15. There is no reason to disagree with above findings of the trial court.
16. Judgments referred by learned Counsel are not applicable to the facts of the present case, as in the present case there is clear cut admission on the part of appellant that he has executed the lease deed. Since execution of lease deed has not been denied, relationship of landlord and tenant is admittedly there. In the garb of alleged sale agreement, lease deed executed between the parties, cannot be overlooked or given a go bye.

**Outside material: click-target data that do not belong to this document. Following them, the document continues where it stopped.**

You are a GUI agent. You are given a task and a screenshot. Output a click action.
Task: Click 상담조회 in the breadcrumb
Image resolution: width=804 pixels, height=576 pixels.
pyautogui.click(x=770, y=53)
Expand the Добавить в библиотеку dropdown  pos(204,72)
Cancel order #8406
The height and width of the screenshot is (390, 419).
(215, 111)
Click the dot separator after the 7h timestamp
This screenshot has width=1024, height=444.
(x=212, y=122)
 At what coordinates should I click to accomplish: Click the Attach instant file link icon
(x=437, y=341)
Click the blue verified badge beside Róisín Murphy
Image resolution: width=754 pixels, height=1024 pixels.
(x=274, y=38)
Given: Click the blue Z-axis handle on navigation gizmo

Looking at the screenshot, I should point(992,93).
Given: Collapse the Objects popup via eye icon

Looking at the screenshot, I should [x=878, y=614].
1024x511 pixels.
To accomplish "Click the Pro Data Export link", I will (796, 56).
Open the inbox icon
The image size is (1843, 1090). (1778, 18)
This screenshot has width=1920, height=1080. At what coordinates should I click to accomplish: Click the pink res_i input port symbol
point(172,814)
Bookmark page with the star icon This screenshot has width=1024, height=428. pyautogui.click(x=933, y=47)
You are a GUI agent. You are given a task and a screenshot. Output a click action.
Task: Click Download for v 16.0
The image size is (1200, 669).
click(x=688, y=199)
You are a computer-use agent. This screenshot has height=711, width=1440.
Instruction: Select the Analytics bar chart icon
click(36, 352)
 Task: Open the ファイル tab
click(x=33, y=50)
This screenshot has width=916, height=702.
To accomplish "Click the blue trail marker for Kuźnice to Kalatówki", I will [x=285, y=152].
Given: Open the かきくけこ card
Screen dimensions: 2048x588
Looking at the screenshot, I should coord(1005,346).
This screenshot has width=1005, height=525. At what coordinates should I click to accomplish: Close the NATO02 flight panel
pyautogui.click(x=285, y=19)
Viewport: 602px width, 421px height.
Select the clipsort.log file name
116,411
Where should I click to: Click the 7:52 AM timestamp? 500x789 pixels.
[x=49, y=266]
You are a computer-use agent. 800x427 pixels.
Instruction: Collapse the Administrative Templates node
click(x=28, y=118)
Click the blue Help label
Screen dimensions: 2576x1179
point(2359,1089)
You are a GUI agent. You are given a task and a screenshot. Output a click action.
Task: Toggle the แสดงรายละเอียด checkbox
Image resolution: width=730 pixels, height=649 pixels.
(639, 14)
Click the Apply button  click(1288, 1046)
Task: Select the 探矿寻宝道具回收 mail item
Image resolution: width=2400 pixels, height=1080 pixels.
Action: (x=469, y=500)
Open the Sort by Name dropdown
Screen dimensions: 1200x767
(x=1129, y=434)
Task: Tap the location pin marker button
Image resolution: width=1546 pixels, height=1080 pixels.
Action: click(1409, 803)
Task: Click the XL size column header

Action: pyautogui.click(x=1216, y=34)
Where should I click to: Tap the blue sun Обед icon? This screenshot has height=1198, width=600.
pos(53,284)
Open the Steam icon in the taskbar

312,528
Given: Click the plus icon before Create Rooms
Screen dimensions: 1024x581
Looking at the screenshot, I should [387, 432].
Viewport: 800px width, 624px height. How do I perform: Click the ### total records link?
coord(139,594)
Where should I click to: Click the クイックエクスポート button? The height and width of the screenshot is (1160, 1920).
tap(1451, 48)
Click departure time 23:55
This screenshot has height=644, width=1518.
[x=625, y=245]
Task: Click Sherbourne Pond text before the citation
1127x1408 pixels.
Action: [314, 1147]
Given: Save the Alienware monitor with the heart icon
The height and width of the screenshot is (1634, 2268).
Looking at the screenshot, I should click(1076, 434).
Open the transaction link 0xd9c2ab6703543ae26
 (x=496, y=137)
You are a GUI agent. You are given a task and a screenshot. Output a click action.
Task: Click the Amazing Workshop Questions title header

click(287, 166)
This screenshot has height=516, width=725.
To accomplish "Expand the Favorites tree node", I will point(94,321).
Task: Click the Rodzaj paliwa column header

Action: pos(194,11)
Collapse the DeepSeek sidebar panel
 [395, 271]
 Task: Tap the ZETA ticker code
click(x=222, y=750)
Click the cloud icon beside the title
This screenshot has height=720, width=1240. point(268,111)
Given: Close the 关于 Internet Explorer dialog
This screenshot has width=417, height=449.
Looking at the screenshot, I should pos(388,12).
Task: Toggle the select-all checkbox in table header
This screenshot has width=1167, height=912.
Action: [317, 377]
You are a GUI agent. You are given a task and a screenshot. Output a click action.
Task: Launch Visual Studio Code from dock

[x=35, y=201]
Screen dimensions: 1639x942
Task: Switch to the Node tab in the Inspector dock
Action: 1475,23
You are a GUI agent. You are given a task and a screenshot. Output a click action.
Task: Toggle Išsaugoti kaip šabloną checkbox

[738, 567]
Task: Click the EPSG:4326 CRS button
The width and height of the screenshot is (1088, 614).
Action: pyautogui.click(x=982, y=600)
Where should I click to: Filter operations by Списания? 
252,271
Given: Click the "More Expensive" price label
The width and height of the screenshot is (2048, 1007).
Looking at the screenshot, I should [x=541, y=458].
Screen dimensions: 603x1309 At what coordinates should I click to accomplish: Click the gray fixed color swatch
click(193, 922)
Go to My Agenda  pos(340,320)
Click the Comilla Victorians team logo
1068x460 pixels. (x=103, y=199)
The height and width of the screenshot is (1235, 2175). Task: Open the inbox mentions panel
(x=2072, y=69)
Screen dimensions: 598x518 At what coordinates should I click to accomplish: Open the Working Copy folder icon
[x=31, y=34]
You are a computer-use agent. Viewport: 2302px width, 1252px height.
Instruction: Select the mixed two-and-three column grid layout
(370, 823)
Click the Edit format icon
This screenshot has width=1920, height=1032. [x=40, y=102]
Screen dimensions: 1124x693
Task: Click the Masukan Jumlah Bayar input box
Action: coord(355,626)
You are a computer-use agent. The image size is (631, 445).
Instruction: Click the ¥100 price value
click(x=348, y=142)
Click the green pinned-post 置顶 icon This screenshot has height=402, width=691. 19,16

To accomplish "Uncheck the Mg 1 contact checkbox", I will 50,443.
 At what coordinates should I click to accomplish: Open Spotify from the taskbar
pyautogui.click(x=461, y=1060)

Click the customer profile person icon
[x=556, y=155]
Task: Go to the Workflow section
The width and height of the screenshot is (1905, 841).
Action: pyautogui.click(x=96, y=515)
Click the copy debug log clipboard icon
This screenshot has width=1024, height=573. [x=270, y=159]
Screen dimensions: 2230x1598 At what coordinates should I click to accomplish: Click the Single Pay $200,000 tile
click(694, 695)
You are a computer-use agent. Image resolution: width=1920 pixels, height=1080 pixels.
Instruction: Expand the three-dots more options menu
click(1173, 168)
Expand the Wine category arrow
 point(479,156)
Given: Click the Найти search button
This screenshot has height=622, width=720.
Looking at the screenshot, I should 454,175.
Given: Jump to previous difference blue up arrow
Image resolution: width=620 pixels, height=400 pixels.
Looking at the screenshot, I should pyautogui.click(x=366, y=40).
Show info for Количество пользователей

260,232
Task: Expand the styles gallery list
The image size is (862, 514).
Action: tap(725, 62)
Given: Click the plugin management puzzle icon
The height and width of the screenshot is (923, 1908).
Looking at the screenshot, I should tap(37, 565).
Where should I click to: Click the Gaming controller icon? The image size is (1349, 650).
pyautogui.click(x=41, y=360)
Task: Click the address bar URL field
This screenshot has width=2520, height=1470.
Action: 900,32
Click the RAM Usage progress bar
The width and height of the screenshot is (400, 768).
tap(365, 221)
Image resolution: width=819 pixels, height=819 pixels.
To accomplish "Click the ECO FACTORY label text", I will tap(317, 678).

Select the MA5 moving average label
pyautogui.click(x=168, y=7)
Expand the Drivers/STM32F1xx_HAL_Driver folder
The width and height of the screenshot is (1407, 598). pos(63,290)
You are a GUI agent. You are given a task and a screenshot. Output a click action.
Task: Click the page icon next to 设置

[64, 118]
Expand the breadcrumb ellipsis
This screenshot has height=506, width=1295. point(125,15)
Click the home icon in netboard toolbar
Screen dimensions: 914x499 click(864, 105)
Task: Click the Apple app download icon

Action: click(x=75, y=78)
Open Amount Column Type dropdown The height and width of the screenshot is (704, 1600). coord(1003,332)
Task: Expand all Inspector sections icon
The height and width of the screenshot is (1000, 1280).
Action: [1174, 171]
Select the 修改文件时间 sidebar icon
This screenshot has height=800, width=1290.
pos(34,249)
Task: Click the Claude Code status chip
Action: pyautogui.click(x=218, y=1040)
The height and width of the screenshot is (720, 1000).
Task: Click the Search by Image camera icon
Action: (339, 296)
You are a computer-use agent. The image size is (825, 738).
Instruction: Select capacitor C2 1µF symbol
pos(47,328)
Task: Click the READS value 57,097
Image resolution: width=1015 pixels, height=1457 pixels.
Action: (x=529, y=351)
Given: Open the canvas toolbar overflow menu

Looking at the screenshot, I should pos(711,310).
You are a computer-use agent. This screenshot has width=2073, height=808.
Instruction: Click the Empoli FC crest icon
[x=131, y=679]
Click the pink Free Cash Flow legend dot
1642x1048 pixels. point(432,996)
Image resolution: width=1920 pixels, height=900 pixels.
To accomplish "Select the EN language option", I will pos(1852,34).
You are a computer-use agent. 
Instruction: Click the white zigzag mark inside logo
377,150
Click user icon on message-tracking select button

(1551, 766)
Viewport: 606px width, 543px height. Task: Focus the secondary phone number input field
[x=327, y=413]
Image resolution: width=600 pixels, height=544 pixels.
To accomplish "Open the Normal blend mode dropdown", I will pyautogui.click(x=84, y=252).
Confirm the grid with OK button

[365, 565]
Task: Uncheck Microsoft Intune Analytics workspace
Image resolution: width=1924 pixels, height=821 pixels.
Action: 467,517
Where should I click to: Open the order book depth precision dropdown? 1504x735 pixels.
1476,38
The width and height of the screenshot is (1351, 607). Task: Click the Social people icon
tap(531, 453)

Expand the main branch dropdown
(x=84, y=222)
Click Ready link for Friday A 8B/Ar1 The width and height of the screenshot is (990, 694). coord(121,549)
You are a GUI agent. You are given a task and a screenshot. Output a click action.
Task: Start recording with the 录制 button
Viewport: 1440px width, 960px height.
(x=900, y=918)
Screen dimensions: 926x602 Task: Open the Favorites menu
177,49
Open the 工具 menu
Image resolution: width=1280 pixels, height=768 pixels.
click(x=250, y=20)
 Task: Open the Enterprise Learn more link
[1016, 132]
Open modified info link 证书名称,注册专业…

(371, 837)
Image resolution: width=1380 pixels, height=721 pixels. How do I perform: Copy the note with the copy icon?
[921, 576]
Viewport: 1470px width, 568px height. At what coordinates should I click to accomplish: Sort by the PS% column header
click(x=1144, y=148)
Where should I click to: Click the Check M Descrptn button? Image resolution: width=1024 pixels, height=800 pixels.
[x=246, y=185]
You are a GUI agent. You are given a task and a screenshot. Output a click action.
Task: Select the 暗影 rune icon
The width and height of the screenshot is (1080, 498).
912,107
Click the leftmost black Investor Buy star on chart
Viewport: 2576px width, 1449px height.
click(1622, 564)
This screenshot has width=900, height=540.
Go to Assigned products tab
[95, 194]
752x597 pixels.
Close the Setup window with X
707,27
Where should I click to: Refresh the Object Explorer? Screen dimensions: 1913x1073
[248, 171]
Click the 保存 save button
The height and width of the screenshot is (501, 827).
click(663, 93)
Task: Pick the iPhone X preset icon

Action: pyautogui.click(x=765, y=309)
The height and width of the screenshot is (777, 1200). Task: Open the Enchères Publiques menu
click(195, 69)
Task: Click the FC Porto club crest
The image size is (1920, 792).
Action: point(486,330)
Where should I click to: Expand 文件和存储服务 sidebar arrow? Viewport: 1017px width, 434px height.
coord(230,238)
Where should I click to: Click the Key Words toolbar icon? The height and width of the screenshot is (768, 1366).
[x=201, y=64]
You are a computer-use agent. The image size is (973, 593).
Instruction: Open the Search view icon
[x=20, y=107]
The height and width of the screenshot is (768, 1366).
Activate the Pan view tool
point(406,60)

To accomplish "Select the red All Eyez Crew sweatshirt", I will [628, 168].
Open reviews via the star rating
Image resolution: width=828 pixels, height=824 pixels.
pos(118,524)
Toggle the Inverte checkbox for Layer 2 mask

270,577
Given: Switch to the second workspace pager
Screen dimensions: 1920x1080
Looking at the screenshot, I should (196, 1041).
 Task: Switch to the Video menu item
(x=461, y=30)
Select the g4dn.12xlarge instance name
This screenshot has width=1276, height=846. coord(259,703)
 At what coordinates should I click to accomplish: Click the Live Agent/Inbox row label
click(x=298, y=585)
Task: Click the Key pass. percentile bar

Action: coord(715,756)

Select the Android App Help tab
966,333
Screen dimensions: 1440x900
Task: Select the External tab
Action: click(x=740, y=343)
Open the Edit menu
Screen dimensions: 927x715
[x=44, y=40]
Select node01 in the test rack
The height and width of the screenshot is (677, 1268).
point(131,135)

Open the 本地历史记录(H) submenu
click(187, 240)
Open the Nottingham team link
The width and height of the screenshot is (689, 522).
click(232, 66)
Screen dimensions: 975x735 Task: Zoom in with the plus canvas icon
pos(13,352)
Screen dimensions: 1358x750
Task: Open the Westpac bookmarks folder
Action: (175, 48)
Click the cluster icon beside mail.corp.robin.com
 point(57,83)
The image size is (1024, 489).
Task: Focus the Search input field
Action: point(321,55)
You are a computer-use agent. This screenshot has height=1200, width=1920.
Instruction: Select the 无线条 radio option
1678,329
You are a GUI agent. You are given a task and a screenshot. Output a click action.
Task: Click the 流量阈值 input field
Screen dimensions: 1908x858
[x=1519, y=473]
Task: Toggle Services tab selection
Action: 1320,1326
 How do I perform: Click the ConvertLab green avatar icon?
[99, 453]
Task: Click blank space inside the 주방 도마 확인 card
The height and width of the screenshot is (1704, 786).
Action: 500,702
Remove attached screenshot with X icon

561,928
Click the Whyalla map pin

17. Present appeal filed by appellant is most bogus and frivolous one. Appellant is enjoying the property, without paying any rent/occupation charges, since October, 2006 and has also no intention to pay the same. Such unscrupulous person who take property on lease and later on claims ownership of the same and then invent a cock and bull story, just to retain possession of the property, should be dealt with heavy hands. Strong message is required to be sent to such unscrupulous persons who wants to enjoy property of others, without paying even a single penny and deprive the lawful owner, who had built the same with their hard earned money. Such persons make the legal and rightful owner to run from pillar to post i.e. from one court to another to seek justice that is, to get their legal dues, such as monthly rent and possession. Appellant to a great extent has been successful in frustrating respondent-owner efforts to get her legal due that is, either the rent or possession. Appellant has been taking re-course to one litigation after the other, just to harass the respondent-owner
18. This appeal is nothing but is gross abuse of the process of law. Appellant has no intention either to pay agreed rent or to vacate the premises. Appellant's intention is just to grab the property by any means whatsoever.
19. So, keeping in view the unscrupulous conduct of the appellant, since he wants to hold on to the property, without paying for it, the present appeal is dismissed with costs of Rs. 50,000/- (Rupees Fifty Thousand).
20. Appellant is directed to deposit the cost with trial court, within one month from today, failing which trial court shall recover the same in accordance with law.
CM No. 11910/2009
21. Dismissed.
22. Copy of this judgment be sent to the trial court.